- VW announced several changes Thursday, including that the group will be organized into six businesses and have a portfolio for China.
- It also announced a new CEO with Herbet Diess starting in August.
- UBS analysts said it expects VW to beat consensus expectations and raise guidance later this year.
New plans by German carmaker Volkswagen could finally set it free from the troubled years of the "dieselgate" scandal, analysts told CNBC Friday.
VW announced several changes Thursday, including that the group will be organized into six businesses and have a portfolio for China. It also announced a new CEO with Herbet Diess starting in August, replacing Matthias Muller, who led the company in the wake of the emissions scandal. Volkswagen has struggled since 2015 when news broke that the company had deliberately cheated emission tests with U.S. authorities hitting the firm with a $2.8 billion penalty. Diess has been the head of the Volkswagen cars division.
"Volkswagen used to trade at a big, big discount, and I think Herbert Diess is really the CEO who will drive efficiency at Volkswagen, he will take the company to the next level," Arndt Ellinghorst, senior managing director at Evercore ISI, told CNBC's "Squawk Box Europe" Friday.
"Investors will really enjoy meeting him and will put a lot of trust into his ambitions into Volkswagen," he added.
VW's share price plunged by around 40 percent in September 2015 when the news broke. However, shares have rebounded 92 percent from that trough, and are now even 8 percent higher than the time immediately before the crisis.
The Volkswagen Group, which also includes brands such as Audi and Porsche, reported a 4.3 percent increase in sales for 2017, compared to the previous year.
According to Anna-Marie Baisden, head of autos research at BMI Research, the firm has been criticized for not changing fast enough. There are "too many layers of control to make any decisions because of the big family shareholdings," she said.
However, the appointment of Diess was a good strategy, she added. "While not a total outsider he is relatively new to the company and so brings a new outlook," Baisden said.
She said that he has a track record of cost cutting with the VW brand, while stopping short of mass job cuts.

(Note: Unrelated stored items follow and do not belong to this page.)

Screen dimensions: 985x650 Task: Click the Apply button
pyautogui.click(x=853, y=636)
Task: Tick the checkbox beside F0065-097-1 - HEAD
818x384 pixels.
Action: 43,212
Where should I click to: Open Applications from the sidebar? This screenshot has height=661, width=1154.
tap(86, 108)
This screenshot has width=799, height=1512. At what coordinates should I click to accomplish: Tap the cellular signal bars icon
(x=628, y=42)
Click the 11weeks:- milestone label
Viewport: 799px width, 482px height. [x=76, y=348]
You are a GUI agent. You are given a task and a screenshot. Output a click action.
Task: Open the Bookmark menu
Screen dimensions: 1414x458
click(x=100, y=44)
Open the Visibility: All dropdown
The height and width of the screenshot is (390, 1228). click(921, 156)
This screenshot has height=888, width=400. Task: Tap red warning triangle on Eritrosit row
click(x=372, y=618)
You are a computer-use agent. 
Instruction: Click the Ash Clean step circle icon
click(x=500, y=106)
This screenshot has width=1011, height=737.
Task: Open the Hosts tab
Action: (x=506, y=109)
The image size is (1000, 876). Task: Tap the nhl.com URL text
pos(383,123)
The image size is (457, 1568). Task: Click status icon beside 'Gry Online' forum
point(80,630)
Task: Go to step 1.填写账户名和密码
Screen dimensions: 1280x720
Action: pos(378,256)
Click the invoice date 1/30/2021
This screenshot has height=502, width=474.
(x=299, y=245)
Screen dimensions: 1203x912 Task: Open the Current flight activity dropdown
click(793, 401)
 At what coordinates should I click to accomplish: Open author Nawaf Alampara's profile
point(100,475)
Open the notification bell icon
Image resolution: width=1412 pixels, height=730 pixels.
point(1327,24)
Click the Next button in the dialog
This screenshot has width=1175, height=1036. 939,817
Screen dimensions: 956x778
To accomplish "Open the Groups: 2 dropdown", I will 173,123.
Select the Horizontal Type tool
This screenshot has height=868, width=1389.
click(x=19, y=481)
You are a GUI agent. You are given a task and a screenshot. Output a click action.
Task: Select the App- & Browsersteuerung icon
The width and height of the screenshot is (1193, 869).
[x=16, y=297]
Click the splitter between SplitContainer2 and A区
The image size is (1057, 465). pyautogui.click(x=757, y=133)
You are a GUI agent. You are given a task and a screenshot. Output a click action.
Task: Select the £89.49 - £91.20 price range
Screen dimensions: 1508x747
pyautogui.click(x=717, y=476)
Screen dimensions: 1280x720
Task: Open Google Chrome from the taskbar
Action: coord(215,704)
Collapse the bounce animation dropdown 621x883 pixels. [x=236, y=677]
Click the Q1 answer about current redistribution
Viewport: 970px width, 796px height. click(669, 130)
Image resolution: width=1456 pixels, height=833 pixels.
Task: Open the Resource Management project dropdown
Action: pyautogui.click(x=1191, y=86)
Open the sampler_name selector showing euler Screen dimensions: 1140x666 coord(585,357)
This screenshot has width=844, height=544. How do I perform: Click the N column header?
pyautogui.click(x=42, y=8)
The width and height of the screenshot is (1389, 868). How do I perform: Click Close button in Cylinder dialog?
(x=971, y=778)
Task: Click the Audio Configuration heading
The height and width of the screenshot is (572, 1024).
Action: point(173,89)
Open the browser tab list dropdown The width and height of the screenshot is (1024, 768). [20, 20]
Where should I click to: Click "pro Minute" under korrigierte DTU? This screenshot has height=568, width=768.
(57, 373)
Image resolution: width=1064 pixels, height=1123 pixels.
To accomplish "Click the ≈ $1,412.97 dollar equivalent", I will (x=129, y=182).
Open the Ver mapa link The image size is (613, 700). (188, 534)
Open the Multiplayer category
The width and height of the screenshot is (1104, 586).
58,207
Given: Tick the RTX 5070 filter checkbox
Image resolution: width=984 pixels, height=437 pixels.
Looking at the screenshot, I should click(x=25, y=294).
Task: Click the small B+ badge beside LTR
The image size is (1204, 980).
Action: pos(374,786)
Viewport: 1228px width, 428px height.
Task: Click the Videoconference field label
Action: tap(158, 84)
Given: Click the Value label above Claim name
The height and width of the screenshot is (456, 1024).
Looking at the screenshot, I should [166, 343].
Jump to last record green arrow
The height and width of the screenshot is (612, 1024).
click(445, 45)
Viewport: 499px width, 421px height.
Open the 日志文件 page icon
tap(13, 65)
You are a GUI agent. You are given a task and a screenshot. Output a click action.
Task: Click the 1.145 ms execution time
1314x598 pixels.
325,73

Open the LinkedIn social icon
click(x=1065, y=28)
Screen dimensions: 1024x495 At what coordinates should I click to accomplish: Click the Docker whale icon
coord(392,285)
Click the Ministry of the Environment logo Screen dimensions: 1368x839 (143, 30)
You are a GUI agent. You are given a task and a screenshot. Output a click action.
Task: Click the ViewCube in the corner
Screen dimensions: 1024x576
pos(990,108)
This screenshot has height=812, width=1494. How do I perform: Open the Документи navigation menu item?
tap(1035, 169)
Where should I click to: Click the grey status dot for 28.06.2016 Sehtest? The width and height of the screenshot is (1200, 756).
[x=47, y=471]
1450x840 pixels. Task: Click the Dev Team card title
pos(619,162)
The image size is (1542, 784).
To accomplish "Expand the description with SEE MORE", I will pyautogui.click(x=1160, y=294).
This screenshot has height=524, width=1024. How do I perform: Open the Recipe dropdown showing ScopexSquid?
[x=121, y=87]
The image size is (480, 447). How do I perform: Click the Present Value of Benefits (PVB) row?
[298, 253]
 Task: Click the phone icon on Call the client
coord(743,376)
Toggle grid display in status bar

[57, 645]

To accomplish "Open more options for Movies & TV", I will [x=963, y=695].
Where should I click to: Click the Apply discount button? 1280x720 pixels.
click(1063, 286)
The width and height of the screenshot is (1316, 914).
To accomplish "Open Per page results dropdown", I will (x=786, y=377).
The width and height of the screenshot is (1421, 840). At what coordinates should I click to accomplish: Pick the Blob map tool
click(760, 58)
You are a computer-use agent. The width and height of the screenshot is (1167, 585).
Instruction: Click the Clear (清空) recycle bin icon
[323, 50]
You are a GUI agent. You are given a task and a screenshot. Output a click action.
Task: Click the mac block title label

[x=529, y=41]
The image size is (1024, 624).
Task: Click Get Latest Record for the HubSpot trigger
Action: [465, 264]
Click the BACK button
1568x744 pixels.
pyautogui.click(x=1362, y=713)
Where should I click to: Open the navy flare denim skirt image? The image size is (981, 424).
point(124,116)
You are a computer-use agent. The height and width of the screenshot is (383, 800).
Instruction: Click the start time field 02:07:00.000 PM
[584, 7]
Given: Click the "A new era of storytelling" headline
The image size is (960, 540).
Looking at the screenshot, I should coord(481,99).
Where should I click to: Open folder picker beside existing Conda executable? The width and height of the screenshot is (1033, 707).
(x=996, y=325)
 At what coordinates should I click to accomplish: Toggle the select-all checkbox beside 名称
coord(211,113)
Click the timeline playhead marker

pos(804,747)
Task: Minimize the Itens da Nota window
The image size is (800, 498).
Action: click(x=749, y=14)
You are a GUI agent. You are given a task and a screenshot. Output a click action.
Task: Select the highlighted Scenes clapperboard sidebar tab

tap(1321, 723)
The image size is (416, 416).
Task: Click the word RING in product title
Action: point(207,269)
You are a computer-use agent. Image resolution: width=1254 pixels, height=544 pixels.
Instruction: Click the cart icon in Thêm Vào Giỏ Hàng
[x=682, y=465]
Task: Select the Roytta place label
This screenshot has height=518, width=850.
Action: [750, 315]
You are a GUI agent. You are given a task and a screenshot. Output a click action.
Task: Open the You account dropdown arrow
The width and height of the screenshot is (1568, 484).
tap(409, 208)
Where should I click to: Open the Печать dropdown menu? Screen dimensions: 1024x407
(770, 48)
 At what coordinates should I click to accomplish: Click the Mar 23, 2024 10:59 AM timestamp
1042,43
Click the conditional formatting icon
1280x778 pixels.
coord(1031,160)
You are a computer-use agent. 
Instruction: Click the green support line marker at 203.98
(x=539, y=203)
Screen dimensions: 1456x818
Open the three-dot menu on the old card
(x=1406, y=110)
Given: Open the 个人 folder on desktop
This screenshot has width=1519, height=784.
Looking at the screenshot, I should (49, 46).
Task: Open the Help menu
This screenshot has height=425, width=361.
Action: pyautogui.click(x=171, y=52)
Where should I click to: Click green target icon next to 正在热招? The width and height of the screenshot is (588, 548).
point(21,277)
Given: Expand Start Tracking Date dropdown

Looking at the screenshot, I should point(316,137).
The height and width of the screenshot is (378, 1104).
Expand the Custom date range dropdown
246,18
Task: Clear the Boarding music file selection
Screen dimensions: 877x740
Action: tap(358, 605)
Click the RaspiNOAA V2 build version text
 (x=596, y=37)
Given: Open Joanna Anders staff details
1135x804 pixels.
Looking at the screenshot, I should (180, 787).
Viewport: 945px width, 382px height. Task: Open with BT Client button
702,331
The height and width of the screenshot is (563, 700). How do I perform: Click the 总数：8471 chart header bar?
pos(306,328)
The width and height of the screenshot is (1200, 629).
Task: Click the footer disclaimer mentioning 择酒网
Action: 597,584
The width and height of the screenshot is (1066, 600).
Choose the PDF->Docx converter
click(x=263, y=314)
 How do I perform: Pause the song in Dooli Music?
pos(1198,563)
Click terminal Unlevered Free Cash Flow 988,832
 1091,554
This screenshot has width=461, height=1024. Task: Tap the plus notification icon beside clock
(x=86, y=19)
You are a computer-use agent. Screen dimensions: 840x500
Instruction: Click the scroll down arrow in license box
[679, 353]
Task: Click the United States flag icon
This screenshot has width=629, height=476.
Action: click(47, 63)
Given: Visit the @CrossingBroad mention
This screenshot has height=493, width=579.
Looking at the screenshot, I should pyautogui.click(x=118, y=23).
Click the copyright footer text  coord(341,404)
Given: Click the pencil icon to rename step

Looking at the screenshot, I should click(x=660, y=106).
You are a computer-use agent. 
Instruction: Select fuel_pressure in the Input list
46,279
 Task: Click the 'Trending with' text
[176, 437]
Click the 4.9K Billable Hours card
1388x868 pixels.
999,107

He is also "very forward looking" focussing on new competition such as Tesla, rather than traditional rivals, according to Baisden.
VW's share price was slightly higher Friday morning.
Meanwhile, UBS analysts said it expects VW to beat consensus expectations and raise guidance later this year. "Diess might revisit the 2020 business plan later this year ... We think his strong track record at the VW brand so far and previously at BMW could well result in more ambitious targets, and several brands are still well below potential in terms of profitability," the analysts said in a research note Friday.